The lonelygirl15 web series franchise has always drawn its success from its fans. But ever since its original creators changed their focus to branded content over original, that has literally been the case thanks to The Show is Yours project, which allowed members of the community […]

The lonelygirl15 web series franchise has always drawn its success from its fans. But ever since its original creators changed their focus to branded content over original, that has literally been the case thanks to The Show is Yours project, which allowed members of the community to submit their own series for production. And while the first round of the The Show Is Yours resulted in a bit of internal drama, it did keep the show’s brand going with minimal investment from EQAL and renewed fan engagement.

Two weeks ago, the second series to be commissioned under the TSIY banner, LG15: Outbreak launched under the creative lead of Gregory Austin McConnell, known originally to members of the fan community as Greg Mason, a fictional critic of LG15.

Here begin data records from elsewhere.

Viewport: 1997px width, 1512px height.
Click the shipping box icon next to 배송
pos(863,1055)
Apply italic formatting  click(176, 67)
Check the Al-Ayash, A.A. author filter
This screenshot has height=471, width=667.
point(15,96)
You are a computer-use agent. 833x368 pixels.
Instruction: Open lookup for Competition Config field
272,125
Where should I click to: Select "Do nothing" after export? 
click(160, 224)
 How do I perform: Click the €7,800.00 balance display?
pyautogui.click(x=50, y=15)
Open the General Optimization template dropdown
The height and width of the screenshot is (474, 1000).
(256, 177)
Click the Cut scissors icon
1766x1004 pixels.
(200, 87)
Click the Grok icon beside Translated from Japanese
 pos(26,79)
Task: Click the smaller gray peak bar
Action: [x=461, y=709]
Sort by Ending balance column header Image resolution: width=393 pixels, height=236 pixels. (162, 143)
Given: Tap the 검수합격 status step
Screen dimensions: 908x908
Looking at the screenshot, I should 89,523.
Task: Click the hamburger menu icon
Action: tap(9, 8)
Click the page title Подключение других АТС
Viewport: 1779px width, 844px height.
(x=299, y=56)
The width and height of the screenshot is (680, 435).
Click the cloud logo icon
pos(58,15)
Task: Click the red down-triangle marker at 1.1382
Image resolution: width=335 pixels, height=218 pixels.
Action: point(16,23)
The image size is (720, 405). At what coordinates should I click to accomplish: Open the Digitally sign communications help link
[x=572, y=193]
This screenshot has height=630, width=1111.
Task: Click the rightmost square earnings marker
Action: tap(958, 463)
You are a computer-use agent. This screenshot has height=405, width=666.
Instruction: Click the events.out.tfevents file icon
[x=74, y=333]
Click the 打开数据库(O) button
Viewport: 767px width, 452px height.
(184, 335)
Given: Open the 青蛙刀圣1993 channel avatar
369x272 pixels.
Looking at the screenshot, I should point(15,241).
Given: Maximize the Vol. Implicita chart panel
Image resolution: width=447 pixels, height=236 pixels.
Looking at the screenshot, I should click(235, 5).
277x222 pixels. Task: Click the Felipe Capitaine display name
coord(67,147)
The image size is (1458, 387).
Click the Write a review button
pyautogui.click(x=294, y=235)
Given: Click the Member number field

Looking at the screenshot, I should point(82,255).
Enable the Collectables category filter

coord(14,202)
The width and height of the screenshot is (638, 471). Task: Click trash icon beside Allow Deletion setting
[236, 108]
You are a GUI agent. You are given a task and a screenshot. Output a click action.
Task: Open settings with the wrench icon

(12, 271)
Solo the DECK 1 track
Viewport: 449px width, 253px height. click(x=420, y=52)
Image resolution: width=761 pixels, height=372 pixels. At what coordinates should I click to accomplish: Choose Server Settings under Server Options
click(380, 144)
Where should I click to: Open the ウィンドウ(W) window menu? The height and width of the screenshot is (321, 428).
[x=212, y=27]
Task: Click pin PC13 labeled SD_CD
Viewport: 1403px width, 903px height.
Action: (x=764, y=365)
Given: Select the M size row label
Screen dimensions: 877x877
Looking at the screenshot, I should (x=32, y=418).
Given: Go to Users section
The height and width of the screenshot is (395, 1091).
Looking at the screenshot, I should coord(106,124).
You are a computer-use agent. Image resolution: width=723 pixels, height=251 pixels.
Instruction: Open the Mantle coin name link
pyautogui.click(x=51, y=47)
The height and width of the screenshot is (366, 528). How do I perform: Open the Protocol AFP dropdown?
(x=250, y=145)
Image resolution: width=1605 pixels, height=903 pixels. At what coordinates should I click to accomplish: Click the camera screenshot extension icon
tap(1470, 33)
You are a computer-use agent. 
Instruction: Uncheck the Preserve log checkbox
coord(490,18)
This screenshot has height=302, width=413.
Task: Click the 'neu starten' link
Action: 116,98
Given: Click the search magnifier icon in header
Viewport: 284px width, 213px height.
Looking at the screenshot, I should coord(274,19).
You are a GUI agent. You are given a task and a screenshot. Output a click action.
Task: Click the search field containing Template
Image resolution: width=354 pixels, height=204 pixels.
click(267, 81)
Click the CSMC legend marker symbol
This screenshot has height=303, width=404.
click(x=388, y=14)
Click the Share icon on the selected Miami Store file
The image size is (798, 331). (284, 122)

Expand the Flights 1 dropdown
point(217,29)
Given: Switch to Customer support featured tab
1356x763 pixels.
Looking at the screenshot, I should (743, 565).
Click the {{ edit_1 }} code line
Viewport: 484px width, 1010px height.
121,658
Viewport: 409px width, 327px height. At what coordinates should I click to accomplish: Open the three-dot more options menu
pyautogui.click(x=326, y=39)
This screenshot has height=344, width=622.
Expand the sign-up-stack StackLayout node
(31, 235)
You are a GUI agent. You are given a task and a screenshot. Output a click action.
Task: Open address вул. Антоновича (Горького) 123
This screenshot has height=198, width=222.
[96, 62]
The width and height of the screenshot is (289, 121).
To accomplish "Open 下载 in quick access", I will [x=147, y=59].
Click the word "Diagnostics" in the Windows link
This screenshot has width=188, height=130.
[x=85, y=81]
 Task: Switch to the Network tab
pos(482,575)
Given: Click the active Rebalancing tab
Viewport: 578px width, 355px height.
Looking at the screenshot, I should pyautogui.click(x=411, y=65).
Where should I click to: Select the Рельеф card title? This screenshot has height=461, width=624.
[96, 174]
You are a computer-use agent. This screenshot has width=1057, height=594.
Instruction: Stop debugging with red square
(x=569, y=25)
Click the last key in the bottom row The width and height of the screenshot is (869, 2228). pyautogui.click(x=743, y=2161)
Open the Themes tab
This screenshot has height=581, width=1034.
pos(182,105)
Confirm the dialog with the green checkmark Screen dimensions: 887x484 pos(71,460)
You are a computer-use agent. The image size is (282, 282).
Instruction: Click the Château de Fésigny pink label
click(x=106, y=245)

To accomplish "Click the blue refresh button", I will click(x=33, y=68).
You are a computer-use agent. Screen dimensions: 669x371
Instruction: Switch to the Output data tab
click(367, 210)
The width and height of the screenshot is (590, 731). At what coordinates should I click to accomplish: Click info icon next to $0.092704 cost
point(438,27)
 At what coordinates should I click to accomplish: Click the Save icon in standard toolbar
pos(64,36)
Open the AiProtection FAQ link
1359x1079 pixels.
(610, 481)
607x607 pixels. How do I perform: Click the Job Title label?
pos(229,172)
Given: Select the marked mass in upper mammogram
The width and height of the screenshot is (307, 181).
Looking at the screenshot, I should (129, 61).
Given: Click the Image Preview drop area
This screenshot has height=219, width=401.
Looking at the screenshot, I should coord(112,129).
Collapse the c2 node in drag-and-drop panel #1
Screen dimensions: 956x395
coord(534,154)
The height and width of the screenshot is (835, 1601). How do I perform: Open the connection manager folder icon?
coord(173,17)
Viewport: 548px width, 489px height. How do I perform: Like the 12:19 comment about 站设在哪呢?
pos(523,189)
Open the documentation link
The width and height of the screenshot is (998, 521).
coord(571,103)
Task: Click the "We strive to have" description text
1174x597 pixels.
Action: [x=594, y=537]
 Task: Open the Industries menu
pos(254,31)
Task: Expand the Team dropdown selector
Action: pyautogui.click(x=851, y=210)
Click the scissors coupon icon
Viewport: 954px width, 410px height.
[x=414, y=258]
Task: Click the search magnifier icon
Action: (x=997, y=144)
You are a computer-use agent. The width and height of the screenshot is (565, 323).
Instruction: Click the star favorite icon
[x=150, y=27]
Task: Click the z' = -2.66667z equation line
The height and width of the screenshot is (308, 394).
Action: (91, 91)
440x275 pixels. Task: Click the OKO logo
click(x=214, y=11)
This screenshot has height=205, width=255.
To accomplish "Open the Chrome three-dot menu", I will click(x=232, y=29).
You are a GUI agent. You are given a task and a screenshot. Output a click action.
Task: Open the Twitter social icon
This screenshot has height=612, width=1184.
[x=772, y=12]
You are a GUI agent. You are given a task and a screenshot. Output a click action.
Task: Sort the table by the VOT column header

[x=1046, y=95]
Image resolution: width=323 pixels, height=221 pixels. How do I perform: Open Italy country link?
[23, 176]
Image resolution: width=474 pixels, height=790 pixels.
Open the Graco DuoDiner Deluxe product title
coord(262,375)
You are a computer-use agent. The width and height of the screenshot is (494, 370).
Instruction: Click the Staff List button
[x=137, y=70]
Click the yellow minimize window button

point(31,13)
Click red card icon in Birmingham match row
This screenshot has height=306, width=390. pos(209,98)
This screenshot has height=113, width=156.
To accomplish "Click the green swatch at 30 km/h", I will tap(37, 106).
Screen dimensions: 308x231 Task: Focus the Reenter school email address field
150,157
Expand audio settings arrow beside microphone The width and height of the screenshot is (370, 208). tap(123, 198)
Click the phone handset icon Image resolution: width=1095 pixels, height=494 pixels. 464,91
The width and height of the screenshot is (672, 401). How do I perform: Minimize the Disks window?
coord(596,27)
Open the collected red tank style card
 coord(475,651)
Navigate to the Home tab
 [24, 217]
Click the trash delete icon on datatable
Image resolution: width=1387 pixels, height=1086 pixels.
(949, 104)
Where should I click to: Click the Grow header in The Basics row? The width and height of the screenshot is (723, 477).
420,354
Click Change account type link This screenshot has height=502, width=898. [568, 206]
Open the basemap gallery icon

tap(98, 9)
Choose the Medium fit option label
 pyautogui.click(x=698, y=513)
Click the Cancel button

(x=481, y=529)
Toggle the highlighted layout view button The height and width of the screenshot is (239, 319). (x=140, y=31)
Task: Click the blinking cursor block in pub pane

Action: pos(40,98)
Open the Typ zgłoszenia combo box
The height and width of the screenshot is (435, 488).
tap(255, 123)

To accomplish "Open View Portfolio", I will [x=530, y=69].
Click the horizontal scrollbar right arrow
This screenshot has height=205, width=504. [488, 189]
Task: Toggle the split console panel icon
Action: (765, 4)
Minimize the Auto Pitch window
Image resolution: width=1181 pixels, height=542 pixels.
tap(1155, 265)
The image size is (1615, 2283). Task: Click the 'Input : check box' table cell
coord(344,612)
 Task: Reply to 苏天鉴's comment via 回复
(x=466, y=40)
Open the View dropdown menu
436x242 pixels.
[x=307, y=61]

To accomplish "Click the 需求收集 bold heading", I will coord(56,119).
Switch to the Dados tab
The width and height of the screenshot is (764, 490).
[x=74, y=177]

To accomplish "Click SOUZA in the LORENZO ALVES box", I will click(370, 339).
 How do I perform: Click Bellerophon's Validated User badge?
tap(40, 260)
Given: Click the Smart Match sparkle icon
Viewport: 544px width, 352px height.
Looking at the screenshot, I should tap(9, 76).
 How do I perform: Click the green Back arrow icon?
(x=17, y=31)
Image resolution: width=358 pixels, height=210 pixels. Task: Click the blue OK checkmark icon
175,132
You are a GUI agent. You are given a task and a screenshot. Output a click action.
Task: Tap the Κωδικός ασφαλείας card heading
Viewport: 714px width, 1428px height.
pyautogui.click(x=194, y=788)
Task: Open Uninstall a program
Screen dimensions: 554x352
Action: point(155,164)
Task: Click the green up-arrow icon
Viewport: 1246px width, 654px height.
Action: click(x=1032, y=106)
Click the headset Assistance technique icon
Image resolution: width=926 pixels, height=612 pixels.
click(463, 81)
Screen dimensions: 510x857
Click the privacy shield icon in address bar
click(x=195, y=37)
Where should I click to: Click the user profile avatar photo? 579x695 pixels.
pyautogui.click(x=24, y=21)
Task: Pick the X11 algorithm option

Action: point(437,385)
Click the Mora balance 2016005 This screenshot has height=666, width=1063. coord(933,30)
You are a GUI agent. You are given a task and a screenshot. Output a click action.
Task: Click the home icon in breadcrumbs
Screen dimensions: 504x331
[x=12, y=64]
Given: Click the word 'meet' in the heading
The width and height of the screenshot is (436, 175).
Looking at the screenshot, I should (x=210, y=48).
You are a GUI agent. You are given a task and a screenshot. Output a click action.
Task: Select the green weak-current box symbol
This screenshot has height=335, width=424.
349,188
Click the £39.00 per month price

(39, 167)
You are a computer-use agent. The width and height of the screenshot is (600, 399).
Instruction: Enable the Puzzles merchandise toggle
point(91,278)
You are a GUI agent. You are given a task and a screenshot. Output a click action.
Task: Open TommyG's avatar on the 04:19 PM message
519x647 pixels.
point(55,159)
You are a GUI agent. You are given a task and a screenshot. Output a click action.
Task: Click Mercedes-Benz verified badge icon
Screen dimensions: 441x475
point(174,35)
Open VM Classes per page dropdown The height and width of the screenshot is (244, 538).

While it’s common for LG15 fans to create their own contributions to the series’ narrative, though, McConnell didn’t start off as a fan: “I really didn’t like the show,” he said via phone. “And being the sort of mean-spirited guy I am, I thought I’d give them a piece of my mind, so I created [Mason] within the universe of the show to criticize it.” However, the community responded positively to Mason’s comments, so he continued producing videos critiquing the show — and submitted his own idea when the second round of TSIY came up, figuring that he “could do a better job than they’re doing.”

The result, Outbreak, is a mystery-laden new entry focused around Crystal (Dani Martin), a mysterious and attractive young woman who refuses to discuss her past with her new YouTube friends, but appreciates the support they offer when, her first week in her new apartment, she experiences a strange break-in and advances from a creepy neighbor. The narrative so far is pretty light, with the focus on building up character taking precedence even over kinda-big plot developments like the Eiffel Tower being destroyed, but the fan interaction and use of text and video content is classic LG15.

The only notable difference is that Outbreak videos are filmed with a lot more visual flair than previous LG15 installments — a change to the house style, but cleverly explained. In Crystal’s case, the production quality of her videos are explained by her being a film school dropout who studied editing and animation; in the case of Mason, whose updates are the biggest hint at the larger mystery at work here, the dreamy style fits his circumstances.

A Missouri-based filmmaker, McConnell found the $5000 budget sufficient for putting together the show, though his production company, Tempest Films, already had a full complement of production equipment. Outbreak is scheduled to run for eight weeks, with new video or text content being posted every day. “Now that I’m doing what they did,” said McConnell, “I understand exactly what it takes and the kind of investment you need.”

From the very first episode, he and his team have been working to make sure that they kept the audience fully engaged with the narrative, in some cases rewriting entire storylines when fan response went in an unexpected direction. “In the first episode, Crystal pulled a book out from a box,” McConnell said. “It was a last-minute prop, because what we wanted was for people to ask what was inside the box. But instead they focused on the book, so we had to sit down and figure out how to build the plot around the book instead.”

But McConnell sees this sort of twist as key to the interactive nature of LG15. “You can’t really run a show like this without looking at the fan perspective,” he said. “The show thrives on having an audience who’s willing to play along.”

  1. interesting article. it shines a bit of light on the difficulty of having “interactivity” in a webseries, something key to the original success of lonelygirl15, and mostly abandoned by new webseries today (to their detriment, i think).